*** Begin section ***
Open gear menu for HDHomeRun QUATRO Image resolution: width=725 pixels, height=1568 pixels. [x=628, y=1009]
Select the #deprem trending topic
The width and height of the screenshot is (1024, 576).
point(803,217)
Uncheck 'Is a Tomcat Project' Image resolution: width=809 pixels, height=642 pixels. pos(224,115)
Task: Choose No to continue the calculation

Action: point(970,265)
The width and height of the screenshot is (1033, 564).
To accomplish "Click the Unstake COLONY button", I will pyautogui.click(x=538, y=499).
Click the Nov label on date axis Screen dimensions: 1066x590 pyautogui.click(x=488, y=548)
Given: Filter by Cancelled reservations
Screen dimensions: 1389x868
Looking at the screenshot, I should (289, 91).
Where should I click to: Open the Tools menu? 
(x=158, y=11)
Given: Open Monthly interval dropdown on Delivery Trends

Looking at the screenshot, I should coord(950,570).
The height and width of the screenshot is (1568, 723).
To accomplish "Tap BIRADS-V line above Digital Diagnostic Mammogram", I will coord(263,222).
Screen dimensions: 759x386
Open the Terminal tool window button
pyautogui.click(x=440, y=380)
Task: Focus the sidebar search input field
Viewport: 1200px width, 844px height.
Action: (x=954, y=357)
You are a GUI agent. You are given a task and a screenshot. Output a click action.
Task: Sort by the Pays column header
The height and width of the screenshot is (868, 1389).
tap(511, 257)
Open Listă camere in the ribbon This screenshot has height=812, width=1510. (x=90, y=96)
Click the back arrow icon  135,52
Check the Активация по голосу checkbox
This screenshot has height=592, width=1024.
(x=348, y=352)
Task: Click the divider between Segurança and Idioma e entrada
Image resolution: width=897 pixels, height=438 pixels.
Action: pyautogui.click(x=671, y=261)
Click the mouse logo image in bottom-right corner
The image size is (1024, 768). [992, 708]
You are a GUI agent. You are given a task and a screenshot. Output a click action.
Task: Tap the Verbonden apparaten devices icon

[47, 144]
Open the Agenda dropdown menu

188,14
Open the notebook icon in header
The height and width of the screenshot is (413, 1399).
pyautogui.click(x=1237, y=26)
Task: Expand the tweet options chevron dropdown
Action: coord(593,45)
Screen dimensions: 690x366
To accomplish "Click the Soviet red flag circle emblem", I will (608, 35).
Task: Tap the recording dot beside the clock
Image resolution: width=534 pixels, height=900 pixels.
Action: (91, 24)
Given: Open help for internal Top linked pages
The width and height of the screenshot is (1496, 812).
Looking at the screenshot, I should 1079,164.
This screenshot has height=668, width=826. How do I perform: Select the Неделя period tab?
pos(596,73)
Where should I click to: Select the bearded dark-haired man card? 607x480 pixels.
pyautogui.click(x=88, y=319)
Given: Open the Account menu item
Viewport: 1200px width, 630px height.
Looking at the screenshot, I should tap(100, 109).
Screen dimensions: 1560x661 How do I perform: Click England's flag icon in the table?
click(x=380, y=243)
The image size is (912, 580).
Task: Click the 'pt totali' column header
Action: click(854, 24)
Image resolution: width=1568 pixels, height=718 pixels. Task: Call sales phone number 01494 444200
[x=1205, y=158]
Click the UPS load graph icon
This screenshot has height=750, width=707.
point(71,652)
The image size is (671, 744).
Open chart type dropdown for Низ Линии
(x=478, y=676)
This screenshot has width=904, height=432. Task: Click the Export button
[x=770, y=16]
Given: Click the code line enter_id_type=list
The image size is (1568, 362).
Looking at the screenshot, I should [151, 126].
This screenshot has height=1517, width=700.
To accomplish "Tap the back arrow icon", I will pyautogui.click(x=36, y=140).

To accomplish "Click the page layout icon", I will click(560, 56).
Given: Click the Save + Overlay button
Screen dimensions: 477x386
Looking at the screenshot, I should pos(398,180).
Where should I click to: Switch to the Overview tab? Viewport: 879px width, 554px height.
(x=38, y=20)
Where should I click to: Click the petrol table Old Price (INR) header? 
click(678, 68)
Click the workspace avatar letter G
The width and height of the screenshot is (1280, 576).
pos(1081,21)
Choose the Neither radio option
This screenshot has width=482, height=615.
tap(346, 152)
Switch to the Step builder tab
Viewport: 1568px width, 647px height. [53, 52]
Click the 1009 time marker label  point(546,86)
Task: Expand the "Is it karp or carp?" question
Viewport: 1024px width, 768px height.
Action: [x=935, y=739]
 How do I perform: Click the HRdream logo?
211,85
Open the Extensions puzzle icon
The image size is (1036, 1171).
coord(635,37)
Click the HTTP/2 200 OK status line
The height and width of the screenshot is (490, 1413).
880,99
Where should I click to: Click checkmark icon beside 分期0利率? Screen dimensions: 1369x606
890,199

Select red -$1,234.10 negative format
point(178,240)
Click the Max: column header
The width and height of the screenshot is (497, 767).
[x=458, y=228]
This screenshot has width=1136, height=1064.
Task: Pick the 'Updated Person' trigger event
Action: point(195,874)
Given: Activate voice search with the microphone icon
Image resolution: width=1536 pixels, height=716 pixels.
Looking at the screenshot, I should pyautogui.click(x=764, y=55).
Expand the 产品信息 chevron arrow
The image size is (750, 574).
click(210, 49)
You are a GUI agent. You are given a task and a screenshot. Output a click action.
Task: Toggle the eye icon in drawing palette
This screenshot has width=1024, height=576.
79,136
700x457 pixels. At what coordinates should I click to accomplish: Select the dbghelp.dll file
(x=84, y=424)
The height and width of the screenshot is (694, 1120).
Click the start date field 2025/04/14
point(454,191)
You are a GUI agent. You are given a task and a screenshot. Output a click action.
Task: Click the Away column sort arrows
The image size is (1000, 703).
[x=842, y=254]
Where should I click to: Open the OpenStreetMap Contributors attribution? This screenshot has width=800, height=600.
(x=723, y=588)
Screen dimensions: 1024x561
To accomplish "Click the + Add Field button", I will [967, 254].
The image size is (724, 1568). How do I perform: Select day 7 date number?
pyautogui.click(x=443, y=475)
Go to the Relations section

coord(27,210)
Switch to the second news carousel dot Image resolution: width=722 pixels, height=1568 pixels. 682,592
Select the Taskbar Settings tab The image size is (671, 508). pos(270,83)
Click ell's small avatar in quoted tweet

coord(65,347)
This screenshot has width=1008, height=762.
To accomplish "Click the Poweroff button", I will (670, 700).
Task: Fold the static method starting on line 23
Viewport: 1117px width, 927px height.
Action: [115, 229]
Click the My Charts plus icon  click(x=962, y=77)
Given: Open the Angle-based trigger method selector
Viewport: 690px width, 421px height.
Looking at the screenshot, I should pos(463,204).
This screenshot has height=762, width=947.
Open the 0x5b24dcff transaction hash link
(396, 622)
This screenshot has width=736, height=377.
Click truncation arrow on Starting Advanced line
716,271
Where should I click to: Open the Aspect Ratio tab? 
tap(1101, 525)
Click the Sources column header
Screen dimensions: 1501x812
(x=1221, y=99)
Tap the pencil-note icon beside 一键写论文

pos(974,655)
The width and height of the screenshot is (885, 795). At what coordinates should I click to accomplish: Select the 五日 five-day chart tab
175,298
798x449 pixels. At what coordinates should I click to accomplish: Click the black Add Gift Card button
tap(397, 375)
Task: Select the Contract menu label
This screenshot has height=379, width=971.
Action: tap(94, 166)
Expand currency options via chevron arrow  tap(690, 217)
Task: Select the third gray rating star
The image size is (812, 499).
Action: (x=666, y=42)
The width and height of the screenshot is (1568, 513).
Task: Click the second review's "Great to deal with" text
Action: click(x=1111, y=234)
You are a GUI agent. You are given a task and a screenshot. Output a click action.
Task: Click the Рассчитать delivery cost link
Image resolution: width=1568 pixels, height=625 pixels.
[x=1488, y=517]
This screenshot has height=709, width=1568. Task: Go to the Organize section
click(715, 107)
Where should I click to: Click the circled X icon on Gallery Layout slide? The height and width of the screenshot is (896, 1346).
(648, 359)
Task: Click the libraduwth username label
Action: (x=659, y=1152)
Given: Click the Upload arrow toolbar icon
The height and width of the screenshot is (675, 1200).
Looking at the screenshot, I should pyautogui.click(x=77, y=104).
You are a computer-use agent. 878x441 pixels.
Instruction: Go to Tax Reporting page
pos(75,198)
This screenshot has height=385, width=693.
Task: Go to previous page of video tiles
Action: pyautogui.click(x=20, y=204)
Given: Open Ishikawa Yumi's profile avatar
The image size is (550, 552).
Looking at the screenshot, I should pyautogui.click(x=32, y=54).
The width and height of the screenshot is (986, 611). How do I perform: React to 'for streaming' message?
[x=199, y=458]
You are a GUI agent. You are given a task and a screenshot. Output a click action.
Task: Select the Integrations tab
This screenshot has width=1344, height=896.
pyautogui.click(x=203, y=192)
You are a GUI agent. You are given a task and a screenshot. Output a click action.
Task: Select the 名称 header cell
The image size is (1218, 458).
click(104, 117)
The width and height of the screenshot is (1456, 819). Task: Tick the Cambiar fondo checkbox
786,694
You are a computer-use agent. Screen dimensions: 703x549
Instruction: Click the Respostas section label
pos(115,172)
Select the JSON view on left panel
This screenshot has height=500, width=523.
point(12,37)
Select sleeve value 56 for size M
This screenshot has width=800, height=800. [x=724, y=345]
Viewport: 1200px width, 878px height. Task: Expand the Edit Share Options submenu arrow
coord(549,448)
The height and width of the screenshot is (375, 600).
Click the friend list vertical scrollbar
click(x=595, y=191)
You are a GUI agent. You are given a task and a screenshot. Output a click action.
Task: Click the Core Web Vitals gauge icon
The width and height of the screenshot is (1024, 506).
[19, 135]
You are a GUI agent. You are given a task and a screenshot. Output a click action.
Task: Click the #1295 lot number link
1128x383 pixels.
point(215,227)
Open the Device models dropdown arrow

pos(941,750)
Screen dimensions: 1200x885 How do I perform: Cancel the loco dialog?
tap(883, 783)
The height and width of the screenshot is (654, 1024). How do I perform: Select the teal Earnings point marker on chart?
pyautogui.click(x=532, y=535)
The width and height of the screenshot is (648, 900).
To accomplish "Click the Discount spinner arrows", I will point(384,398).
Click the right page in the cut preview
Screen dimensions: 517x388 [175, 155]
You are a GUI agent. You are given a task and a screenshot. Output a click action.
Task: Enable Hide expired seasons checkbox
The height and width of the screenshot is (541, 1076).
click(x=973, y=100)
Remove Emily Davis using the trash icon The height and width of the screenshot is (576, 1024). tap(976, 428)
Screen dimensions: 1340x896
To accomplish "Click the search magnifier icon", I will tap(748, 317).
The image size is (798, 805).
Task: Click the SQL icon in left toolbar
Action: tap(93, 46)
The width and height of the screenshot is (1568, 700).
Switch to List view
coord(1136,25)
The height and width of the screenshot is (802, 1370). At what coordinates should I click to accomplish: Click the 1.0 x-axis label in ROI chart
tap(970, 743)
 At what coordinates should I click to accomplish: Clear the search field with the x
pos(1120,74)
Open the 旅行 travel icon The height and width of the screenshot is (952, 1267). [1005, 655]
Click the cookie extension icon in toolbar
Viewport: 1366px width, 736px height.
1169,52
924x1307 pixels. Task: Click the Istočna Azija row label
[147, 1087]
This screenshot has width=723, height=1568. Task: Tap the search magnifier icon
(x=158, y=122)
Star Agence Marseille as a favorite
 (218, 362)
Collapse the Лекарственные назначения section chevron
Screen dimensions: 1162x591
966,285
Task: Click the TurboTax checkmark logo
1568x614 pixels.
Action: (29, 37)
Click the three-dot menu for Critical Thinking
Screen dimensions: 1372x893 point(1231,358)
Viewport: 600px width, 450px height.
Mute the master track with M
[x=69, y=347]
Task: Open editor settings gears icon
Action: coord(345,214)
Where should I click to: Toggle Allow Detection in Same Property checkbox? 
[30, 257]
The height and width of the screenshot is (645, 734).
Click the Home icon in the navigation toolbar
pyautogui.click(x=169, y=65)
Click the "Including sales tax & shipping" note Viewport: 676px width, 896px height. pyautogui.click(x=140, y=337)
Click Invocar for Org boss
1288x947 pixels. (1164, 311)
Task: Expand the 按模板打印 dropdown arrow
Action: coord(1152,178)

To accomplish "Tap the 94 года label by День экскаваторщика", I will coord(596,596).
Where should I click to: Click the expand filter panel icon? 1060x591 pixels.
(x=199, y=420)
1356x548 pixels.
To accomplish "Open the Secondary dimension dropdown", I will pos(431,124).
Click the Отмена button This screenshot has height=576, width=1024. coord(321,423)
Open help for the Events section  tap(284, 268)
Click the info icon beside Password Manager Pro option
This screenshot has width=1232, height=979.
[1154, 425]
*** End section ***
WORK INSTRUCTION: Starting with the first line above and ending with the line that holds "The height and width of the screenshot is (1568, 723).", restate each line word for word and add nothing else.

SOLVED PROBLEM:
Open gear menu for HDHomeRun QUATRO Image resolution: width=725 pixels, height=1568 pixels. [x=628, y=1009]
Select the #deprem trending topic
The width and height of the screenshot is (1024, 576).
point(803,217)
Uncheck 'Is a Tomcat Project' Image resolution: width=809 pixels, height=642 pixels. pos(224,115)
Task: Choose No to continue the calculation

Action: point(970,265)
The width and height of the screenshot is (1033, 564).
To accomplish "Click the Unstake COLONY button", I will pyautogui.click(x=538, y=499).
Click the Nov label on date axis Screen dimensions: 1066x590 pyautogui.click(x=488, y=548)
Given: Filter by Cancelled reservations
Screen dimensions: 1389x868
Looking at the screenshot, I should (289, 91).
Where should I click to: Open the Tools menu? 
(x=158, y=11)
Given: Open Monthly interval dropdown on Delivery Trends

Looking at the screenshot, I should coord(950,570).
The height and width of the screenshot is (1568, 723).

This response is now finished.